28 state treasurer offices
|  | Majority party | Minority party |
| Party | Republican | Democratic |
| Seats before | 22 | 15 |
| Seats after | 25 | 12 |
| Seat change | +3 | −3 |
| Popular vote | 33,912,478 | 29,864,117 |
| Percentage | 51.98% | 45.77% |
| Seats up | 14 | 14 |
| Seats won | 17 | 11 |
- Republican hold Republican gain Democratic hold No election

= 2022 United States state treasurer elections =

The 2022 United States state treasurer elections were held on November 8, 2022, to elect the state treasurer and equivalents in twenty-seven states, plus a special election in Utah. The previous elections for this group of states took place in 2018. The treasurer of Vermont serves two-year terms and was last elected in 2020.

These elections took place concurrently with several other federal, state, and local elections. They were one of only two slates of statewide elections in 2022 in which the Republicans made net gains, the other being the state auditor elections.

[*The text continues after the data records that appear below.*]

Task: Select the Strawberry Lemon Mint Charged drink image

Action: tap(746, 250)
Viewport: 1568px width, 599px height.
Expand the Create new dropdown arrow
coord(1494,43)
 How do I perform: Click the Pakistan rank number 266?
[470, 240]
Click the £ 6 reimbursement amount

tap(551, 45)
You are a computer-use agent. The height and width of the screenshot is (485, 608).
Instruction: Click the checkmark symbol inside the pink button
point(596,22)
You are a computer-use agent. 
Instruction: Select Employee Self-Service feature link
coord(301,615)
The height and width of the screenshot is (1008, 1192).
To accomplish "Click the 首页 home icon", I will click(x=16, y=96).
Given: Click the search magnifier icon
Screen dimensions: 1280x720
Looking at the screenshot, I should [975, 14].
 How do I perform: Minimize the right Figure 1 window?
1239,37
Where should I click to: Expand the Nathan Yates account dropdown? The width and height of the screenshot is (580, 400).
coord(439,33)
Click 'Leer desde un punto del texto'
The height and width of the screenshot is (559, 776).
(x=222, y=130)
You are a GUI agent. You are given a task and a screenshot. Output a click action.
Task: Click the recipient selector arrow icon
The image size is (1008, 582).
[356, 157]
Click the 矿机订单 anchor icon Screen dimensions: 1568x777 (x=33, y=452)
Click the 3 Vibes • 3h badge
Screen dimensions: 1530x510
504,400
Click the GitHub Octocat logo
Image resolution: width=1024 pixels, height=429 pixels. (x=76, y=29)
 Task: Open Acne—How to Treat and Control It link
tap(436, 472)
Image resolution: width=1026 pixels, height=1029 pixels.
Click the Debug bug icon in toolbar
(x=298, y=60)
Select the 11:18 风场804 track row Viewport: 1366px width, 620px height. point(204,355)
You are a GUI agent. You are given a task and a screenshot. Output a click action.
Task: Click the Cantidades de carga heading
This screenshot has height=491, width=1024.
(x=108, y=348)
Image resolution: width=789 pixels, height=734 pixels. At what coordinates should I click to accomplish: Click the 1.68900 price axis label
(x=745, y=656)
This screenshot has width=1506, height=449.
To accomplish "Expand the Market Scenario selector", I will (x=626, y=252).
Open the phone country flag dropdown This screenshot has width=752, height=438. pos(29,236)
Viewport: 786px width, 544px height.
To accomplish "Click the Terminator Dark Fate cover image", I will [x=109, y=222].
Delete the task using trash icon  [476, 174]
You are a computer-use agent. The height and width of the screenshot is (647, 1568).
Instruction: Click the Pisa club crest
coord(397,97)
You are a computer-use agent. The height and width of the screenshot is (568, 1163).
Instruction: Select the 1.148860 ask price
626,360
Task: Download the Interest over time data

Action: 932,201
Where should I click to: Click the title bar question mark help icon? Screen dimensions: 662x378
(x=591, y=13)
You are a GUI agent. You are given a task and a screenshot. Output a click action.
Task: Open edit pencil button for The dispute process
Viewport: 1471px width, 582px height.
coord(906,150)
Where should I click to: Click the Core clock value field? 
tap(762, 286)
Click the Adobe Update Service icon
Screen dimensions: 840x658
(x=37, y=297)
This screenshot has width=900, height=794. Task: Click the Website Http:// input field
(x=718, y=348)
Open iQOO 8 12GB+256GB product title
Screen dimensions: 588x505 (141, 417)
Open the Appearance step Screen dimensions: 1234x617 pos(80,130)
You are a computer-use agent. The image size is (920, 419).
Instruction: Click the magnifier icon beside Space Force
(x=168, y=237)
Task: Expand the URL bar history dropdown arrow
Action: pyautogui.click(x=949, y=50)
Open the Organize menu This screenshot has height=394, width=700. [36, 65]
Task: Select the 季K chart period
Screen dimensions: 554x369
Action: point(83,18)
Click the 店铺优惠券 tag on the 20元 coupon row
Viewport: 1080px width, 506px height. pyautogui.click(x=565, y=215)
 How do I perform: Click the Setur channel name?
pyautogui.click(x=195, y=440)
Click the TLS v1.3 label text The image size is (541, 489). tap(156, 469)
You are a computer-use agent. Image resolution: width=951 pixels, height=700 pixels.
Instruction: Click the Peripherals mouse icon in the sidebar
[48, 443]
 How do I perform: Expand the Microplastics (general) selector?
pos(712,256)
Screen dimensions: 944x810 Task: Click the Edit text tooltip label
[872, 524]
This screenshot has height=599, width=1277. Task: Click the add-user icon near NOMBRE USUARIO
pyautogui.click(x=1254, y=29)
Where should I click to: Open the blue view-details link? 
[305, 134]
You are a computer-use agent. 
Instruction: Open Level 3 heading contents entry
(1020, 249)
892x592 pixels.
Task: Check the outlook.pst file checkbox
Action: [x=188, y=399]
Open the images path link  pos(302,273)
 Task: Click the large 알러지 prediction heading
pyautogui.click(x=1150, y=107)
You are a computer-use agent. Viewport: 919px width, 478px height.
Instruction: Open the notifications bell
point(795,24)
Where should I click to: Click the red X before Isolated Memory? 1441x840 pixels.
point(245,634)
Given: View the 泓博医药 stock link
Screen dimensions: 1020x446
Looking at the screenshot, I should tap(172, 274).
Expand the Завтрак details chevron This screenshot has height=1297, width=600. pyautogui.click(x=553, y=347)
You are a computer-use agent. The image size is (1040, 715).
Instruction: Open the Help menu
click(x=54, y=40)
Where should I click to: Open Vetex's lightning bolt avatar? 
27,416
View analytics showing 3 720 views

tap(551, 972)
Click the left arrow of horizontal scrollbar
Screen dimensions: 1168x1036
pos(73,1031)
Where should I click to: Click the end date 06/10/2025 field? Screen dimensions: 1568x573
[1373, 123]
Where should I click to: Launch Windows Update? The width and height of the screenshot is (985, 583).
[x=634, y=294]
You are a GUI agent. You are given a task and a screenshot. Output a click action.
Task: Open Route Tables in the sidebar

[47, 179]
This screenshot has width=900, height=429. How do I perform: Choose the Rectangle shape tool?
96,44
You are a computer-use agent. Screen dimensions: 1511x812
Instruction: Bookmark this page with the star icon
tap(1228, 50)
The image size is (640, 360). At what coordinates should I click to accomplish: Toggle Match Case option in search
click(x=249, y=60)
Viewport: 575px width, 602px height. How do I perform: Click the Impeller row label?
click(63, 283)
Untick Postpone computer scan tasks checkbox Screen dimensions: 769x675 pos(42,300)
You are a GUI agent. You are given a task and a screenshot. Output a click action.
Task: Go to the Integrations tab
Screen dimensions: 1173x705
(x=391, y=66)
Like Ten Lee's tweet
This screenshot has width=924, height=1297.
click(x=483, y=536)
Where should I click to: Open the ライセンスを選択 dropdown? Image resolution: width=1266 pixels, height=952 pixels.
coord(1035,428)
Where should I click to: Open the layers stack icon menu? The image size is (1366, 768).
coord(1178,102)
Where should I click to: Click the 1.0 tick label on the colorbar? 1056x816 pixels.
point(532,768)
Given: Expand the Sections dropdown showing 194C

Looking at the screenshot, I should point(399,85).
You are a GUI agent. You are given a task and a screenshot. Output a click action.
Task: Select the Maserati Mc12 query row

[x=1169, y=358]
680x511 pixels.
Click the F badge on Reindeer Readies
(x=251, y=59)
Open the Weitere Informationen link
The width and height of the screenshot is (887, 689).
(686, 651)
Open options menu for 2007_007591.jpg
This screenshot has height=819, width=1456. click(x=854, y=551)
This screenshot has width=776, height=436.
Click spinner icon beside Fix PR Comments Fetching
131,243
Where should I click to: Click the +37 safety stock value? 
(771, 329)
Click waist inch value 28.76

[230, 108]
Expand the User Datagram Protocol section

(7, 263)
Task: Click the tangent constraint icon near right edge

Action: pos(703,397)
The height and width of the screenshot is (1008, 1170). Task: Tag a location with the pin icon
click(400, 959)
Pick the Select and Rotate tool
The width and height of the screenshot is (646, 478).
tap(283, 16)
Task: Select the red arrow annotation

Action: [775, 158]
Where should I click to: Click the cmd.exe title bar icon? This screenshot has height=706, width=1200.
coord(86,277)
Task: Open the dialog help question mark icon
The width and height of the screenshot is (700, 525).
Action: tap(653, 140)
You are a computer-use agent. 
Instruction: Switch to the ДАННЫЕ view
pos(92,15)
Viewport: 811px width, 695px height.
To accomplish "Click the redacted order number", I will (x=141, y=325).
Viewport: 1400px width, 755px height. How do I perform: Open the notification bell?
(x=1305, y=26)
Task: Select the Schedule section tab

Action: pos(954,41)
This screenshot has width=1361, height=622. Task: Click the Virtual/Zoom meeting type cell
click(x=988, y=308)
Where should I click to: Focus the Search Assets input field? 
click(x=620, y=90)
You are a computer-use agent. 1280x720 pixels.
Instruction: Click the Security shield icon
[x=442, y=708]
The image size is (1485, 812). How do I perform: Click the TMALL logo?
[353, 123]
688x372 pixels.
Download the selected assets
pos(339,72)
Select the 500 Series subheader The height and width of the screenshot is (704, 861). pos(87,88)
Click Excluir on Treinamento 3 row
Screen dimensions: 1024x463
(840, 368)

Republicans had a net gain of 3 seats in these elections, flipping Wiscosin, Kansas and Iowa.

==Partisan composition==
Going into the election, there were 22 Republican state treasurers and 20 Democratic treasurers. This class of treasurers were made of 14 Democrats and 14 Republicans.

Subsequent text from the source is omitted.